Define Success Metrics Upfront: You should measure more than just turnaround time. Track quoting accuracy, human intervention rates, compliance alignment, and downstream conversion rates. Compare these against historical benchmarks to quantify the true operational lift. Most brokerages see 5–10x increases in throughput and dramatic reductions in error rates when agents are properly trained and scoped.
Iterate with Human Feedback: Your first deployment is not your final product. Encourage your team to provide structured feedback on agent performance. What decisions were confusing? Where did the AI miss context? Use this to refine prompt structures, escalation thresholds, and data inputs. Continuous improvement is the secret to long-term success.
Step 7: Scale with an Agent-Orchestration Layer
Move from Single Agent to Multi-Agent Systems: Once your pilot proves successful, scale by introducing orchestration – the ability for multiple agents to collaborate in sequence or in parallel across a full workflow. For instance, an intake agent can pass a clean submission to a triage agent, which then triggers a quoting agent and, if needed, a referral escalation agent. Each step is handled autonomously, but the workflow as a whole is coordinated centrally.
Use Purpose-Built Frameworks: Effective orchestration requires a system architecture that allows agents to exchange information, pass tasks to one another, and update shared memory.

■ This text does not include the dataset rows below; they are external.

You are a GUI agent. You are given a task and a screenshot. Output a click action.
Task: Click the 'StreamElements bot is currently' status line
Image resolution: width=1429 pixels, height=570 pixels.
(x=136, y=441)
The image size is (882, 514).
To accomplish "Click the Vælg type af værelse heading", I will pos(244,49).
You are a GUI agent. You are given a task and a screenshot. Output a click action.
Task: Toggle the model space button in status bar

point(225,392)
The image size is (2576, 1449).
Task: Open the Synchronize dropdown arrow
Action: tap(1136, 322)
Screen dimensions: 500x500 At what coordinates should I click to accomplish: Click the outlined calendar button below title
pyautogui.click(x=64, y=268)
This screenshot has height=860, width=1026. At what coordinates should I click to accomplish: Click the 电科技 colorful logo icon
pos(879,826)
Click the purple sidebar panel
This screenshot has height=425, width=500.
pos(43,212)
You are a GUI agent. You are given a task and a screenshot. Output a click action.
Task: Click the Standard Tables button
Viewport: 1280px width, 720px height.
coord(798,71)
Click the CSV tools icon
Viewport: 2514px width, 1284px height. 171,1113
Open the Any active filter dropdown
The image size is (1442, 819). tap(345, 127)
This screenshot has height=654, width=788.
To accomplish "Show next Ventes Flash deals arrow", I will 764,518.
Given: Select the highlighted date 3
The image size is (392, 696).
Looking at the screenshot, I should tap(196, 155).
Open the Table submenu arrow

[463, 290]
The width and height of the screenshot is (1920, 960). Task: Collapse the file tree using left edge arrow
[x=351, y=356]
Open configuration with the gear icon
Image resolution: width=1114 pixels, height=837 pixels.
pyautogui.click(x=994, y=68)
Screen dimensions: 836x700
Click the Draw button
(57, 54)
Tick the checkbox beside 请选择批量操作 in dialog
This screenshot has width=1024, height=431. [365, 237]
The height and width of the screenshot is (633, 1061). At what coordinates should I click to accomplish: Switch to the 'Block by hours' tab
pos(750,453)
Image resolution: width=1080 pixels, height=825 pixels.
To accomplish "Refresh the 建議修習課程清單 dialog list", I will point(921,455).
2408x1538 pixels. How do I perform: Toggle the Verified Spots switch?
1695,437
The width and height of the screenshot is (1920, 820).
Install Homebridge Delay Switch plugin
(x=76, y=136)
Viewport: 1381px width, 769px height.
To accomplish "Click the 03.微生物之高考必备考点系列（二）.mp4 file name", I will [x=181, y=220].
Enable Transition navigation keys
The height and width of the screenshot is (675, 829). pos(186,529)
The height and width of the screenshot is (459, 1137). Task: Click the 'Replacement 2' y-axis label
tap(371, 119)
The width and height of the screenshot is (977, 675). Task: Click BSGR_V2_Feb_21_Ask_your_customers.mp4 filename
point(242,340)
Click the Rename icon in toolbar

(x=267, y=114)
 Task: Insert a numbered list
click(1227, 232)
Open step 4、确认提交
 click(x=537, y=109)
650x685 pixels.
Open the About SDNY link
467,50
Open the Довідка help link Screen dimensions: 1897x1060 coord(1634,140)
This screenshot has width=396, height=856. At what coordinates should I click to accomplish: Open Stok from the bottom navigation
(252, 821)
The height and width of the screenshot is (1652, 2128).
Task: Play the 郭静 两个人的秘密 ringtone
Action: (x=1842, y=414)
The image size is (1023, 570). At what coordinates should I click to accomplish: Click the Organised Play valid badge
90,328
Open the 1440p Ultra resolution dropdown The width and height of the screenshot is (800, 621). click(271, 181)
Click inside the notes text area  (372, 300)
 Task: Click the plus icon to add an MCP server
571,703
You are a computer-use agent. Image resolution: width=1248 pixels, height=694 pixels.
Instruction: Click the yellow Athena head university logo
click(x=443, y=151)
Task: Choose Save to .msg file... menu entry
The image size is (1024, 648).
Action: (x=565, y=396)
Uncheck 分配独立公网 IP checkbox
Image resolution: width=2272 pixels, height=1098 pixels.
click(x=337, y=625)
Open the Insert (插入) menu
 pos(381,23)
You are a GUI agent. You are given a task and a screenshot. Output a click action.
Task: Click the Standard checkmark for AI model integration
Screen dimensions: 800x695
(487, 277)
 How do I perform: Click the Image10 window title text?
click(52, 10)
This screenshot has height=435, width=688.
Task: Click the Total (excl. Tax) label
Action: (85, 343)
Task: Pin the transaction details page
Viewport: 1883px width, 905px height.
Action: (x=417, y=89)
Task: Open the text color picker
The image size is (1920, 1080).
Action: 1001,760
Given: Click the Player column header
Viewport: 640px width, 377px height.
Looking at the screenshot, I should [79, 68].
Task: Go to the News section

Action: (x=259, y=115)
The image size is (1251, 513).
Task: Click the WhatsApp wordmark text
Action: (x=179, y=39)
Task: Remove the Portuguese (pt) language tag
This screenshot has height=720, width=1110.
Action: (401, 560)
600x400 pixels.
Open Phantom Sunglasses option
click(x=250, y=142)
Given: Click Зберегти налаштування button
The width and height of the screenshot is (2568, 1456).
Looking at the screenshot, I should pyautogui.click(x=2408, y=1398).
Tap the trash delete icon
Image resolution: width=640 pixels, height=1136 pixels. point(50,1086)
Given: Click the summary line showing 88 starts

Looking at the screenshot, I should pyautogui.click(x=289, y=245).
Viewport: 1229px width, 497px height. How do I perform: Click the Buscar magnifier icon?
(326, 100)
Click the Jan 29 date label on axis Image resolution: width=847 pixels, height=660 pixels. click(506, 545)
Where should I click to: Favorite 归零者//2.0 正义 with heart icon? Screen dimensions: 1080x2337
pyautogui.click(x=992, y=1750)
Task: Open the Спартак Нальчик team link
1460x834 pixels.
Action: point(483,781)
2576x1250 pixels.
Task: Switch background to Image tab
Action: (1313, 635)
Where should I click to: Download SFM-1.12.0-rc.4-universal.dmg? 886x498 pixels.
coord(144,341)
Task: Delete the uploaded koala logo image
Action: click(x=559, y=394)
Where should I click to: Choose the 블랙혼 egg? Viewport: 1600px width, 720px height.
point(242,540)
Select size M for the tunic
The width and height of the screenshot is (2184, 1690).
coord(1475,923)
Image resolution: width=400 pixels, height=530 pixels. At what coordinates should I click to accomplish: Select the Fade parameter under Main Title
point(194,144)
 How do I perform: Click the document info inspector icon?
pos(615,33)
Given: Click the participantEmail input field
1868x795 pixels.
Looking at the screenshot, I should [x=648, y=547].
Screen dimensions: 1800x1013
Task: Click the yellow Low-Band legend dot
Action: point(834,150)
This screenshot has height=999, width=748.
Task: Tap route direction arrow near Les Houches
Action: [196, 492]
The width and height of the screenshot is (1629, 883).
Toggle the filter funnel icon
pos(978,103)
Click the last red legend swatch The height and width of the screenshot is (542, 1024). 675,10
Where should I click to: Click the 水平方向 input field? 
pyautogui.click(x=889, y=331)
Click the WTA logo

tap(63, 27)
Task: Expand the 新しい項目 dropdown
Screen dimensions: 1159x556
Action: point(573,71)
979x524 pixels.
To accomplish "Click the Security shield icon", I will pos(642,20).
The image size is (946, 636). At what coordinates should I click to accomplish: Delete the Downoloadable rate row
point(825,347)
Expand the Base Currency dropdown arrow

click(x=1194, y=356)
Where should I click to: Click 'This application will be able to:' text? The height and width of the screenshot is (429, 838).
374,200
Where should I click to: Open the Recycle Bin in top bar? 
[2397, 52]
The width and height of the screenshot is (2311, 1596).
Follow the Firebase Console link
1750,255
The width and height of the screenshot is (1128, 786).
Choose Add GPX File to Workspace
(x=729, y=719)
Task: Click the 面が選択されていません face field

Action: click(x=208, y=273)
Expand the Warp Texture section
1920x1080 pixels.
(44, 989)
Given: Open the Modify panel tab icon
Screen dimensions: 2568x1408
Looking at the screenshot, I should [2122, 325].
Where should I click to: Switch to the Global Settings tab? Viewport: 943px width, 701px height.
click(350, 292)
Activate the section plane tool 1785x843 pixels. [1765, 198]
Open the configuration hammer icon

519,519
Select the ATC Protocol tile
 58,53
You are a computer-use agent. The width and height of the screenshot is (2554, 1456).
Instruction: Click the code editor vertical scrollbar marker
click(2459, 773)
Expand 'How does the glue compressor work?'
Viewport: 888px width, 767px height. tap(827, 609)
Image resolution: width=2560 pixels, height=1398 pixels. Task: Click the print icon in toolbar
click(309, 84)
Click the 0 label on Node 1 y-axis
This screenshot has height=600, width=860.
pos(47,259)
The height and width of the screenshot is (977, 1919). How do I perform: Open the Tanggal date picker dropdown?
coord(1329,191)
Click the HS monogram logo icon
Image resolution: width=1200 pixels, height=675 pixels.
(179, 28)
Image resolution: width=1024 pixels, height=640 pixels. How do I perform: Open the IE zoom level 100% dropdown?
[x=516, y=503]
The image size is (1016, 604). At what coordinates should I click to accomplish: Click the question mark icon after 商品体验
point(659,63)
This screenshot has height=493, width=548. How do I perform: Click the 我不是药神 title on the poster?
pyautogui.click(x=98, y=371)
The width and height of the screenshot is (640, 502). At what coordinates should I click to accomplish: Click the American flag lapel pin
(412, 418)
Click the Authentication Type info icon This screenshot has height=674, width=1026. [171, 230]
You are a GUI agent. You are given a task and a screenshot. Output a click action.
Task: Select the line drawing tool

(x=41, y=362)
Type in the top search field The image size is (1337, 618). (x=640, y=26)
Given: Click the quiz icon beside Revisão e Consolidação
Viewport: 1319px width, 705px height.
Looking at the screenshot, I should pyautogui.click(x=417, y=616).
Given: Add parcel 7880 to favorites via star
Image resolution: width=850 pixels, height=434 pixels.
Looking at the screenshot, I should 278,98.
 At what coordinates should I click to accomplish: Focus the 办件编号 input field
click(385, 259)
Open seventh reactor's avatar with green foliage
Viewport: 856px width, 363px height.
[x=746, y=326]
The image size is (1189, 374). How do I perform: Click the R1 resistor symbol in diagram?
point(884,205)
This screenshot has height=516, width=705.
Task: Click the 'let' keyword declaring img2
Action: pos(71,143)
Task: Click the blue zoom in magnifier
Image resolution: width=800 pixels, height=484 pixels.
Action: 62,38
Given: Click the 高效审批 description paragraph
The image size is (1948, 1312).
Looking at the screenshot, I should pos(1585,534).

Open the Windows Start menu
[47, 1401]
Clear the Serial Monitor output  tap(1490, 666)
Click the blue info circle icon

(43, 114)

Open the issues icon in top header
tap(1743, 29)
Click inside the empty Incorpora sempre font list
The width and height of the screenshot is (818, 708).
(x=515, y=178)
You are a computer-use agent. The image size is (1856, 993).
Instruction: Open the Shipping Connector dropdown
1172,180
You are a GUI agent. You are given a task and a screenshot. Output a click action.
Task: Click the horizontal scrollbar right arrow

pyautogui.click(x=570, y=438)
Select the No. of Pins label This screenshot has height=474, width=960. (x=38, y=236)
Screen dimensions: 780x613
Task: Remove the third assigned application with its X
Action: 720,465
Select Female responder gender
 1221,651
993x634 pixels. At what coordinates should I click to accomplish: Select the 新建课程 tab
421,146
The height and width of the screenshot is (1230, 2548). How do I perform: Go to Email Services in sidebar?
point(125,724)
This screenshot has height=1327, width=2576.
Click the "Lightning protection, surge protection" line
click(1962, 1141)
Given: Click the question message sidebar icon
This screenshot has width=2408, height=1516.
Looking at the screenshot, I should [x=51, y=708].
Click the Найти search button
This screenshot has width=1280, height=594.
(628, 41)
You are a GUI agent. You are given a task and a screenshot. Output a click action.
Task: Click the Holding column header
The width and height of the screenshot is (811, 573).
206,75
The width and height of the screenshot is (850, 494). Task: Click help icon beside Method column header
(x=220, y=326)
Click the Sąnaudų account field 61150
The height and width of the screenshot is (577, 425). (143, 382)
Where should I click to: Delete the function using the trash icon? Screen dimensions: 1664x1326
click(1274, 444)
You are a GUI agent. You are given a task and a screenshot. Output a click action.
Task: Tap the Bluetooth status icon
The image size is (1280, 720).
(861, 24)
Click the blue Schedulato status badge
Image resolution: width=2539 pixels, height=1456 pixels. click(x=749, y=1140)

This enables continuity across processes so that agents downstream don’t have to repeat work or request duplicate inputs. Orchestration logic should be built in a way that mirrors how human teams operate: with clarity on ownership, protocols for handoffs, and rules for conflict resolution or ambiguity handling. This ensures the AI system is not just reactive but strategically aligned with business goals.
Operationalize and Monitor: Treat your Agentic AI Teams as part of your workforce. Give them names, dashboards, KPIs, and review cycles. Set up observability layers to track what agents are doing, how long tasks take, and where performance is lagging. Over time, orchestrated agents should become embedded in your organizational DNA just like any other department.
Conclusion: The Brokerage of the Future Has Already Started Building
Agentic AI Teams aren’t a futuristic idea, they are already being deployed by the brokerages leading the market in speed, accuracy, and service. But these teams can’t be grafted onto broken workflows or siloed systems. They need a clear strategy, clean data, collaborative governance, and a supportive human culture. The seven steps in this guide provides a blueprint. Your next move should be execution.